В. Шкловский анализировал кинопроцесс с точки зрения эволюции киноязыка, связывая ее с отношением кино к вещам. Кино, по замечанию критика, начинает работать с ассоциациями [5, с. 111]. Сочетание вещей, предметов может привести к рождению образа предметно-пространственной среды.
Жажда познания и творчества, с одной стороны, и разруха и нищета, вызванные войнами, отрицание всего старого - с другой, создали совершенно необычную атмосферу творчества в те годы. Революционное содержание не укладывалось в традиционную форму, ограниченные возможности толкали к изобретательству, и все виды искусства искали новые приемы и средства выражения. Такие перемены и рождали новых больших художников.
Д. Г. Лоусон пишет: «Классические произведения советского кино конца 20-х гг. составляют комплекс, не-
превзойденный по сей день своей оригинальностью, раскрытием новых сфер эмоций и восприятий, выявления будущих перспектив» [2, с. 124]. Оригинальным было и решение художественного пространства в фильмах советских киномастеров 1920-х гг. и прежде всего С. Эйзенштейна, Л. Кулешова, В. Пудовкина и А. Довженко.
Монтажный кинематограф превращает кинематограф в образный, ассоциативный, будоражащий не только сопереживание, но и фантазию зрителя, рождает новые возможности индивидуального восприятия образного замысла режиссера.
Киновещь (деталь, предмет, фактура, среда) приобретают все большую жизненную наполненность, точность характеристик, психологическую и эмоциональную глубину. Яркий пример использования предмета, детали, декорации как символа мы встречаем в творчестве С. Эйзенштейна.
В 1925 г. появляется фильм С. М. Эйзенштейна «Броненосец “Потемкин”», где мастерство режиссера в области пластической композиции внутрикадрового действия достигает совершенства.
«“Интеллектуальный” кинематограф, - отмечает
А. Пиотровский, относящий творчество С. Эйзенштейна именно к этому направлению, - энергичнее всего продвинул вперед советское кино и завоевал ему мировую славу. “Мыслительный” кинематограф выдвинул художественную форму, очень далекую от привычной и основанную не на сцеплении, а на столкновении в монтаже» [3, с. 136].
Действительно, сама атмосфера культурной жизни того времени была насыщена потребностью новых приемов и методов в искусстве. А революционная эпоха дала революционные по сути открытия.
Кинокартина «Стачка» впервые строилась по сценарию, предусматривавшему не столько содержание, сколько форму выражения, технологию съемки объектов.

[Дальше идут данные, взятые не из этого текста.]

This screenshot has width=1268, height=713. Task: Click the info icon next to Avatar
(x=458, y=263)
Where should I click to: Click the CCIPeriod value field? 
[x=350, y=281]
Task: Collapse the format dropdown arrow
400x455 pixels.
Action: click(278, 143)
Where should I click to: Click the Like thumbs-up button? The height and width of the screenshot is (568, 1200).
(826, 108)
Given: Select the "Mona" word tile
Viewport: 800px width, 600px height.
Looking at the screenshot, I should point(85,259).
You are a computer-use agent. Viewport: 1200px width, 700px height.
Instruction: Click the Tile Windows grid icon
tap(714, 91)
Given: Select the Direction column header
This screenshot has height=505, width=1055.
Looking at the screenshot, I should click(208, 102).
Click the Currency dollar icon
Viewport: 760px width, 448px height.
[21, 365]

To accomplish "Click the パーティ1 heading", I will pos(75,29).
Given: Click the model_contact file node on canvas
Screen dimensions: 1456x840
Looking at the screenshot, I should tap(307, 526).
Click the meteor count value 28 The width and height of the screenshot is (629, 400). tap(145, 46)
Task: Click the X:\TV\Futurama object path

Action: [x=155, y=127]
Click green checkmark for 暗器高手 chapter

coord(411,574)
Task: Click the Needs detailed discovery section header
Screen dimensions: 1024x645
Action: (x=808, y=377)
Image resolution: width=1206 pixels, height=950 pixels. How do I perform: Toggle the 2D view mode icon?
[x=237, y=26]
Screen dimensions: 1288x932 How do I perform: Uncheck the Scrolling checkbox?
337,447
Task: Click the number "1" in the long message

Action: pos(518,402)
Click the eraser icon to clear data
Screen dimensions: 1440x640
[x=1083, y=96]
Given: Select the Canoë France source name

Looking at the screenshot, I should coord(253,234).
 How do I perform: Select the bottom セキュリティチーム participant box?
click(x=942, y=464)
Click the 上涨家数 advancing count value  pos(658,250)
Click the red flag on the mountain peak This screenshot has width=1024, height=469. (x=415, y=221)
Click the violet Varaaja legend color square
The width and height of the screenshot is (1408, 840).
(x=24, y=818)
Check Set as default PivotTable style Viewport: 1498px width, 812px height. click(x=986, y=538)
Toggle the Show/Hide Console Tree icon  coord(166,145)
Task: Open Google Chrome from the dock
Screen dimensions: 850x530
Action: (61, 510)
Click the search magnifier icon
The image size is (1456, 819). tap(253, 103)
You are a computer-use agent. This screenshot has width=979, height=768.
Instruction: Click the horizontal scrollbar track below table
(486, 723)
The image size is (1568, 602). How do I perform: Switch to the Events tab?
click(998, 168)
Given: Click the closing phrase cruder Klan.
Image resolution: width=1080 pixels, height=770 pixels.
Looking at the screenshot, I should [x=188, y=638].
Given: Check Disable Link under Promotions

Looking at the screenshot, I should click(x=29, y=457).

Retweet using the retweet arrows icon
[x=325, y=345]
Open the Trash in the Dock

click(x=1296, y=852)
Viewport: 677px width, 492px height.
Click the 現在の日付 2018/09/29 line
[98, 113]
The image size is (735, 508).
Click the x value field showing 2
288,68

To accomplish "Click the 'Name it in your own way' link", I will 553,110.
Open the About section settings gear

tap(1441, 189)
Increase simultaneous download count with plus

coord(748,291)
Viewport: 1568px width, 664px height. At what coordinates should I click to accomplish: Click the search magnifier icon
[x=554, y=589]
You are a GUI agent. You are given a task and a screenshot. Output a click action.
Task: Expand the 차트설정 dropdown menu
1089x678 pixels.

С. Эйзенштейн отмечал впоследствии, что
81
1924-1929 гг. советского кино характеризуются типажными и монтажными устремлениями» [7, с. 95].
Взяв на вооружение монтаж как средство выделения смысла произведения, молодое советское кино особое значение придавало идейной и художественной позиции автора-режиссера, получавшего возможность практически единоличного контроля над окончательным результатом.
В изобразительном ряду «Стачки» сильны конструктивистские элементы: механизмы также являются действующими лицами фильма (крутятся шестеренки, работает печатный станок). Много эксцентрических трюков: оживают буквы титров, выходят люди со страниц фотоальбома. Но эксцентрические моменты сочетаются с документально решенными эпизодами. К примеру, кабинет директора построен с достоверной точностью. На переднем плане стол с множеством ящичков и выдвигающимися подлокотниками и пухлое кресло, в котором восседает гротескная фигура директора - необъятная кукла. На столе лампа, телефон, чернильный прибор. Красивые металлические, блестящие детали предметов придают колкое, холодное настроение помещению.
Показывая комнаты агентов-доносчиков, авторы фильма создают метафорическую атмосферу их жилищ. Метафоры прямолинейны, но с таким ходом художественной мысли мы встречаемся в кино впервые. Грязная комнатушка набита клетками с животными: обезьянка, попугай, собака, в углу чучело медведя. Стена, увешанная фотографиями, манекен в углу - эти детали отличают жилища агентов Мартышки, Совы, Залетного и др. Но, создавая настроение, все-таки не вырастают в характеристику личности или образа жизни.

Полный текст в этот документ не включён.